# Exercise directions
Please reproduce the entries below exactly from the line with "Task: Click the flag icon in top bar" through their last line, leaving out any pictures.

# Provided data
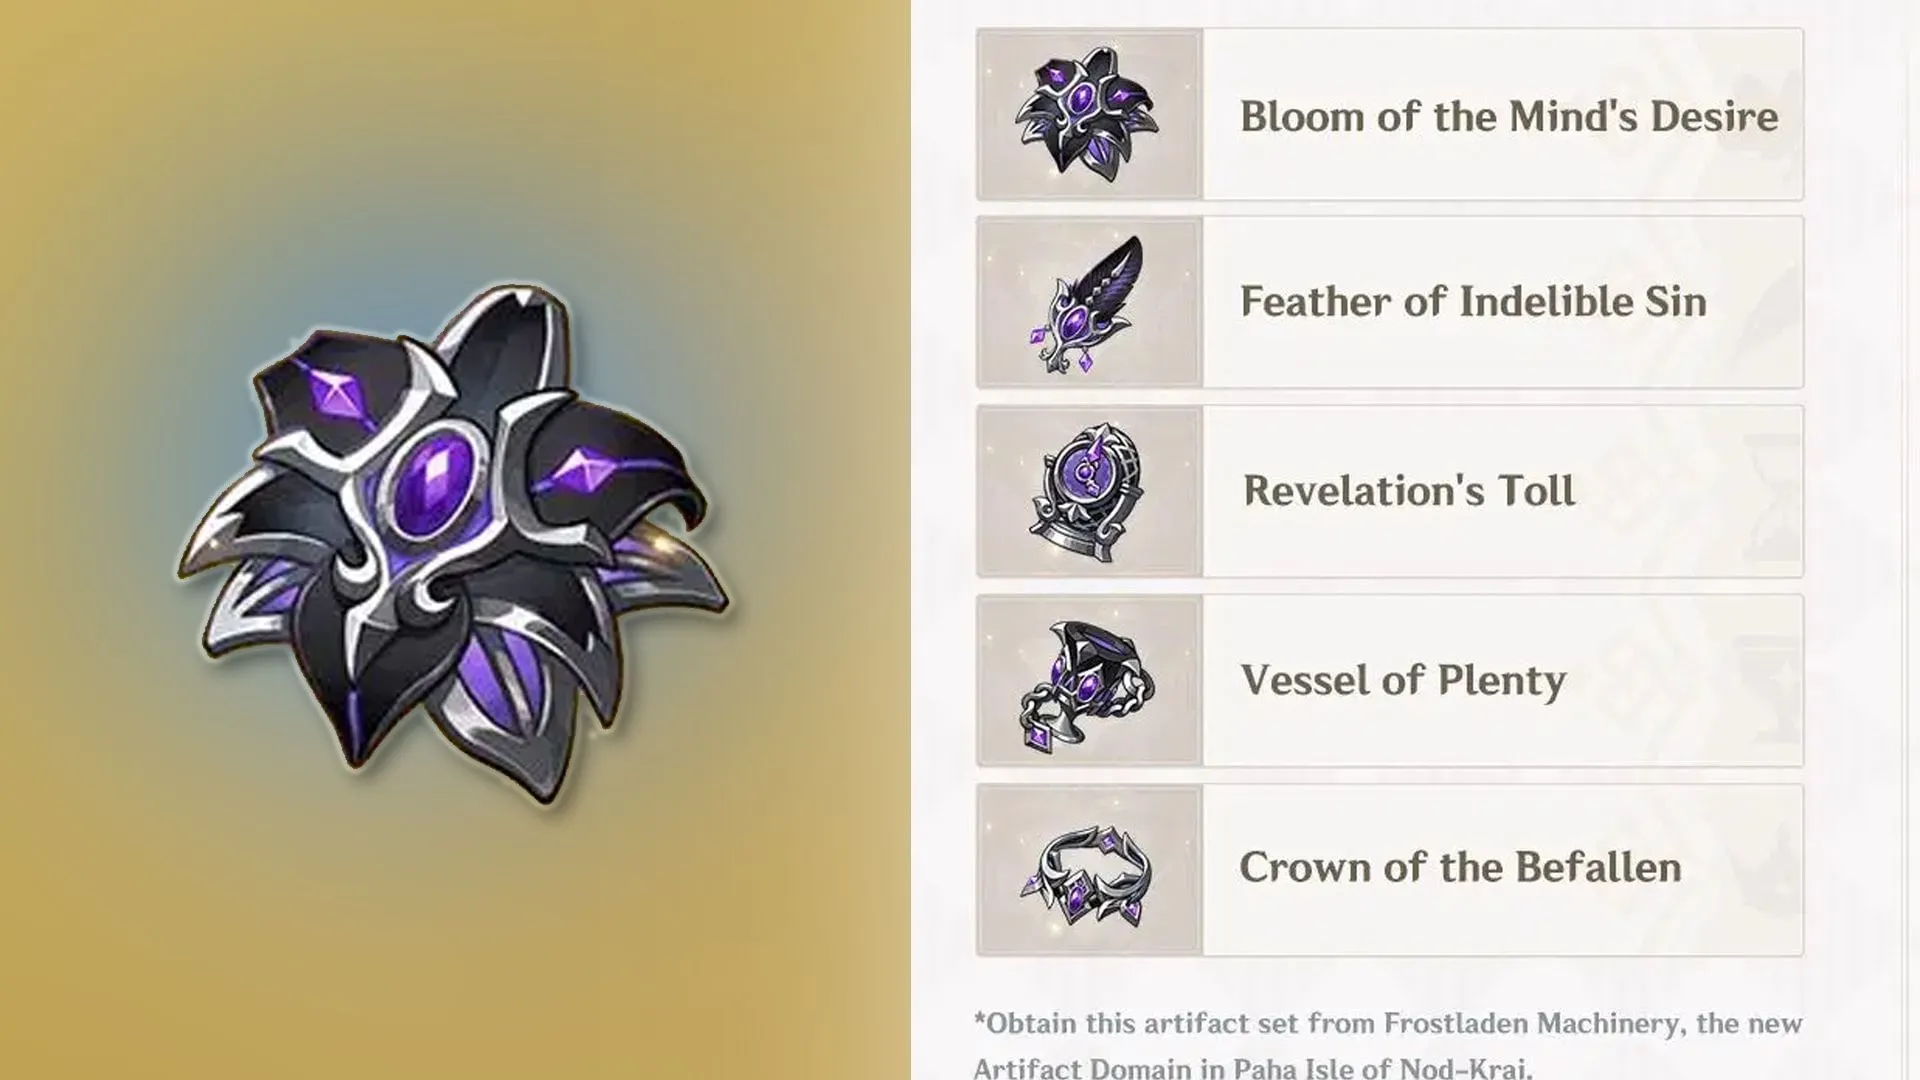1920x1080 pixels.
Task: Choose the Vessel of Plenty text label
Action: coord(1403,681)
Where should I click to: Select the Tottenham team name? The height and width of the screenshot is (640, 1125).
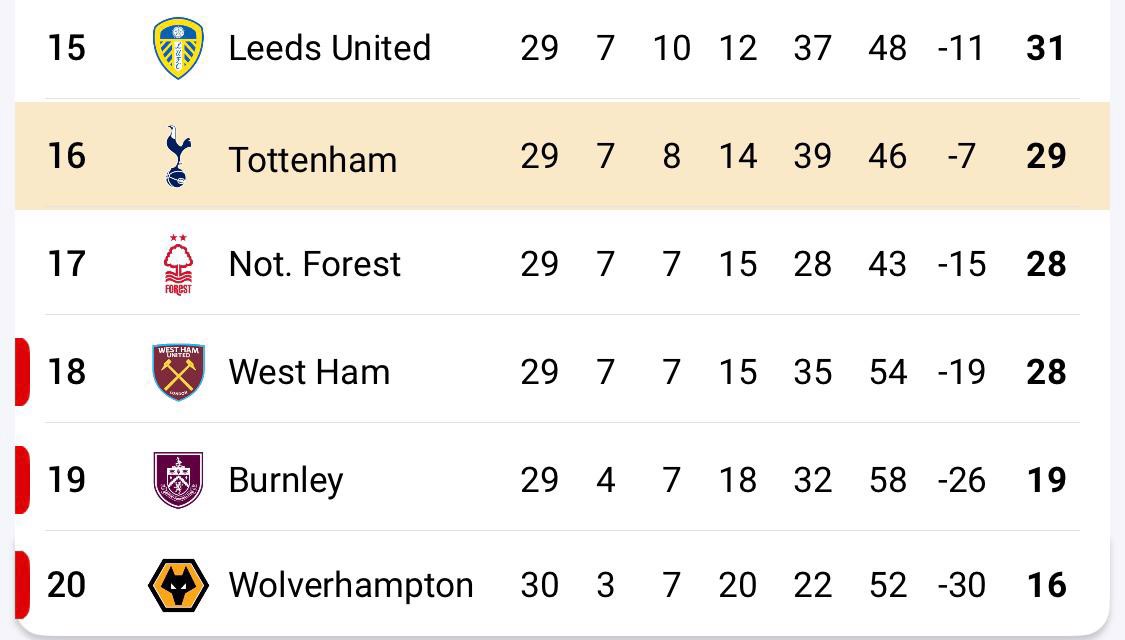(312, 159)
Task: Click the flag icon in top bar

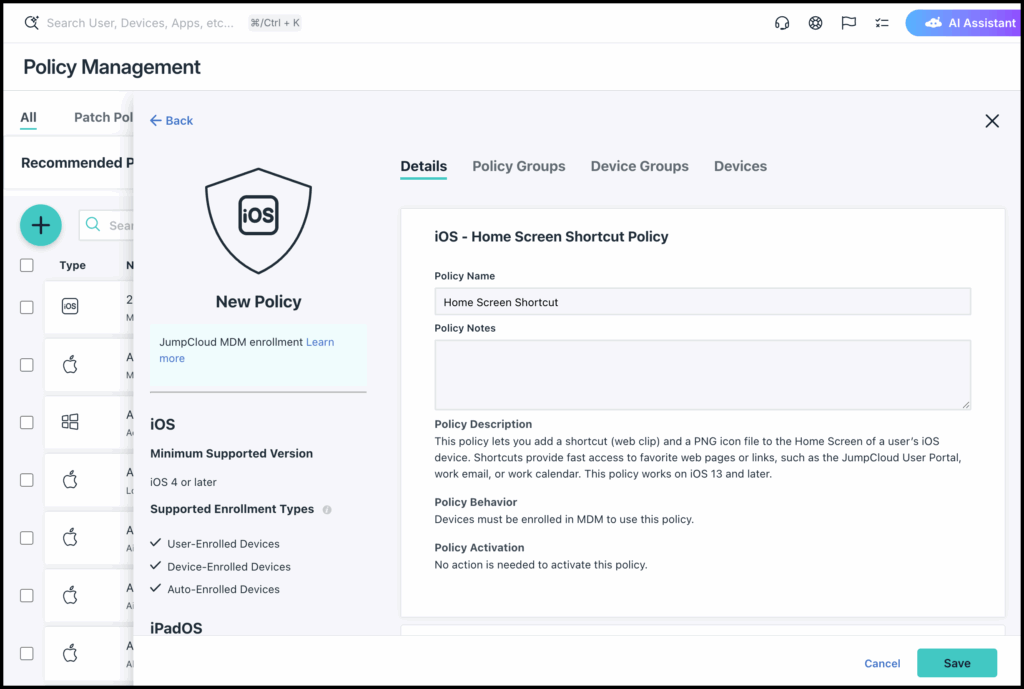Action: [x=848, y=23]
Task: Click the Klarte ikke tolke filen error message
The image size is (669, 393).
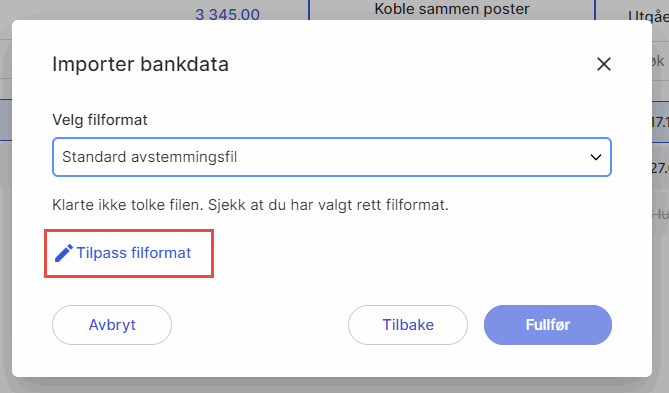Action: (250, 205)
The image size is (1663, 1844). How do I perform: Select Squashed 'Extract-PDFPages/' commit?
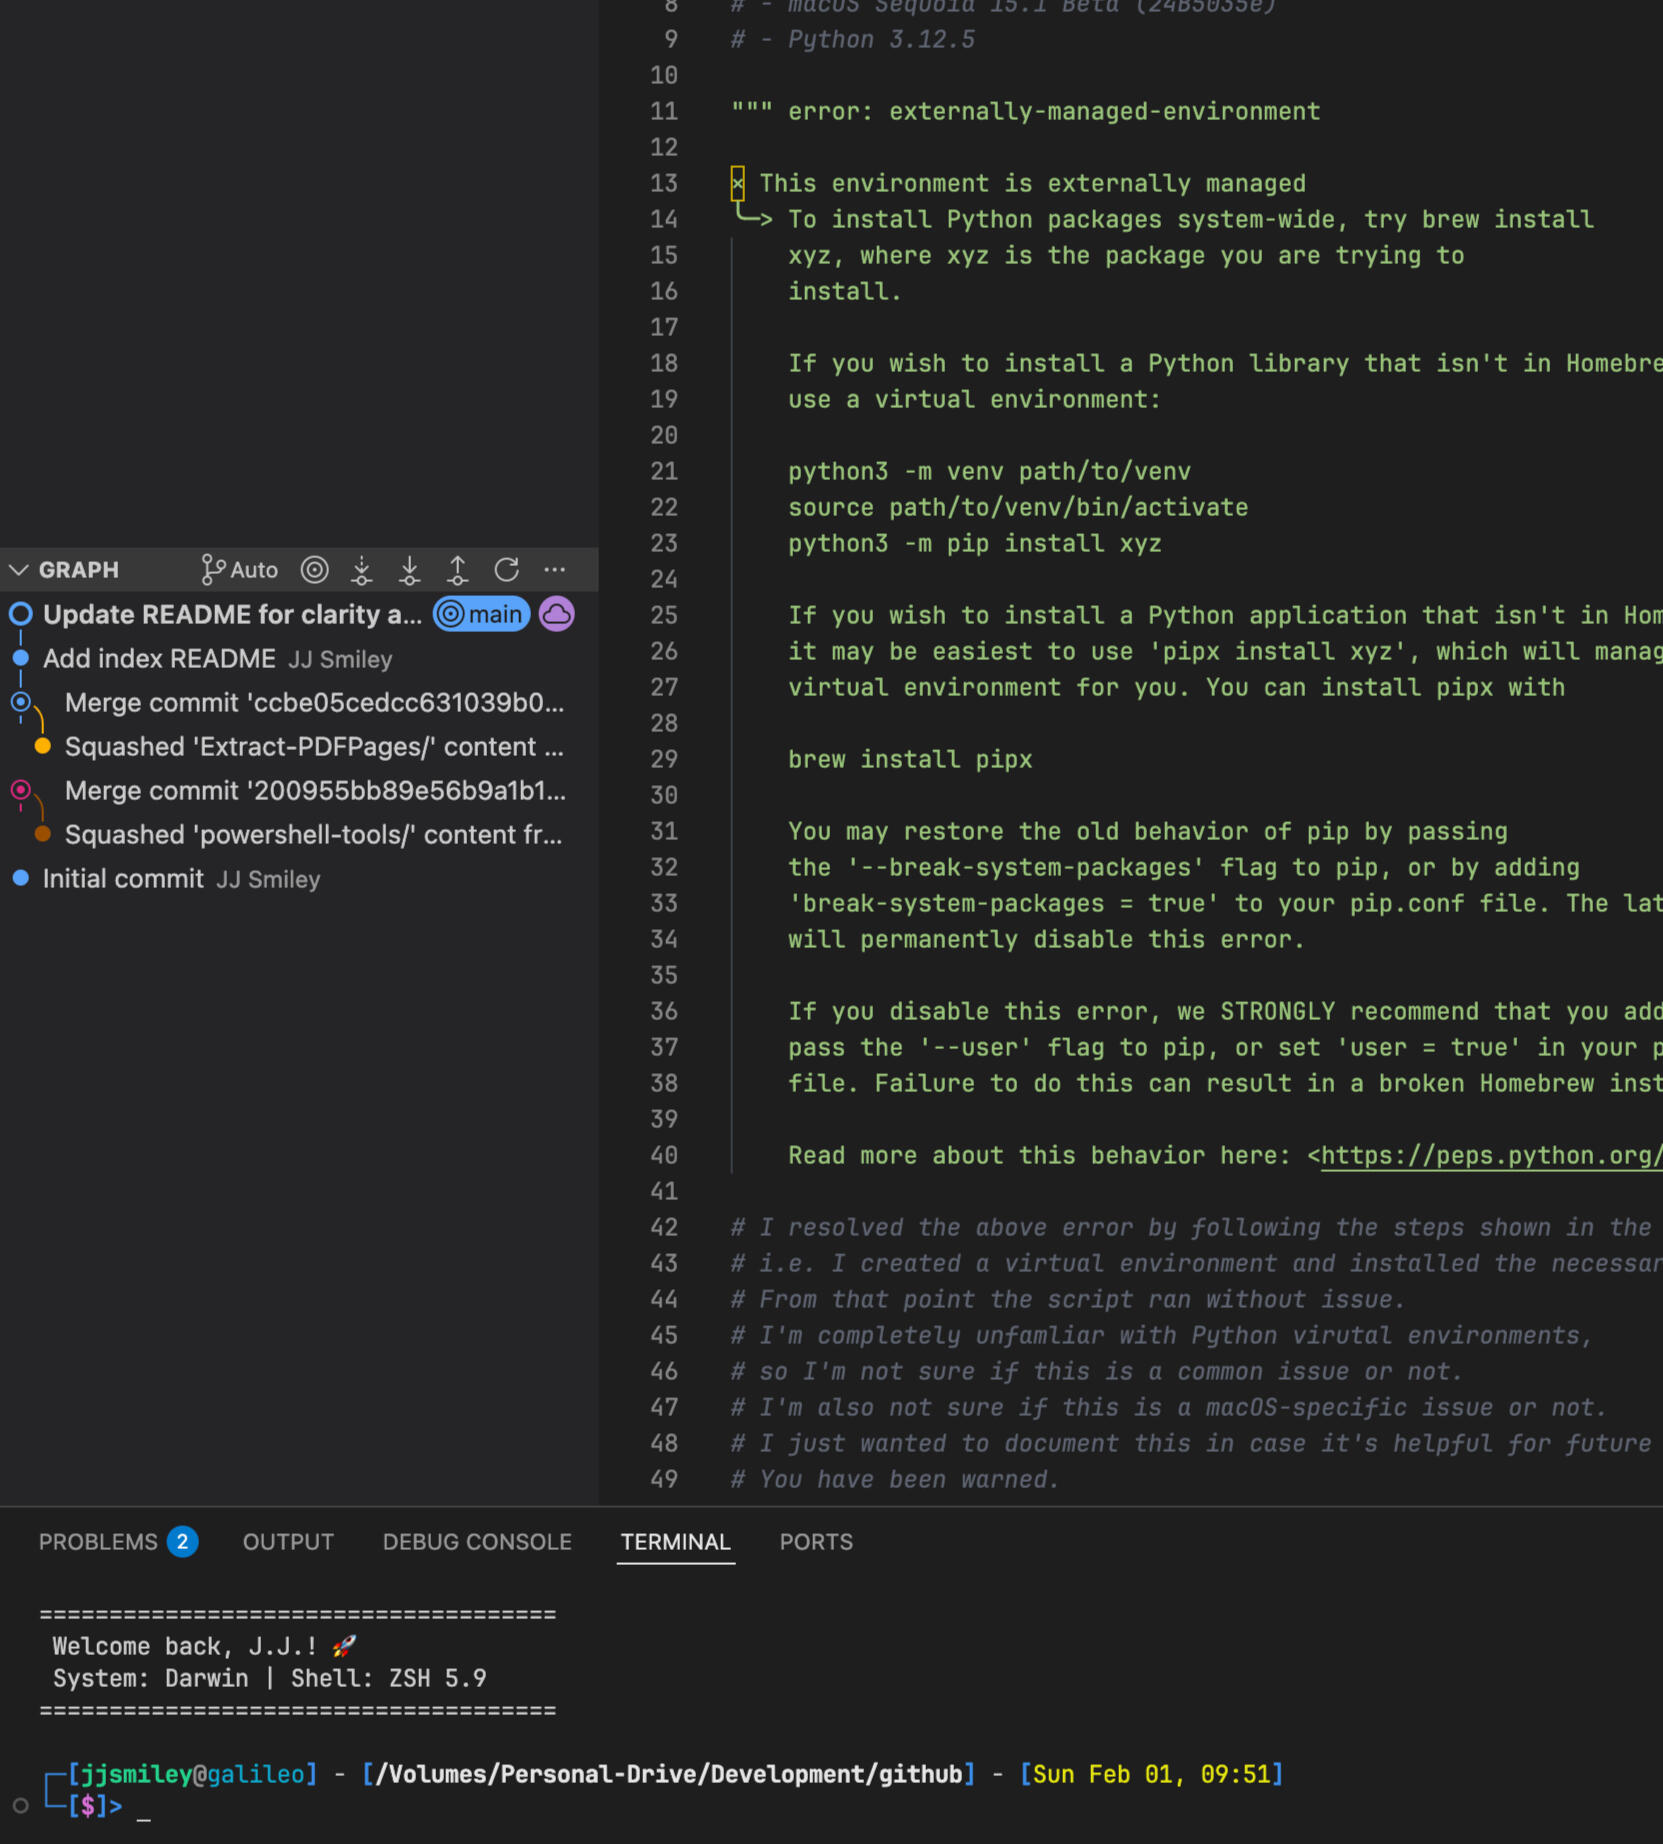click(313, 747)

# Solved problem
Task: Click the flag icon in top bar

Action: [x=848, y=23]
Task: Click the Klarte ikke tolke filen error message
The image size is (669, 393).
Action: (250, 205)
The image size is (1663, 1844). How do I perform: Select Squashed 'Extract-PDFPages/' commit?
click(313, 747)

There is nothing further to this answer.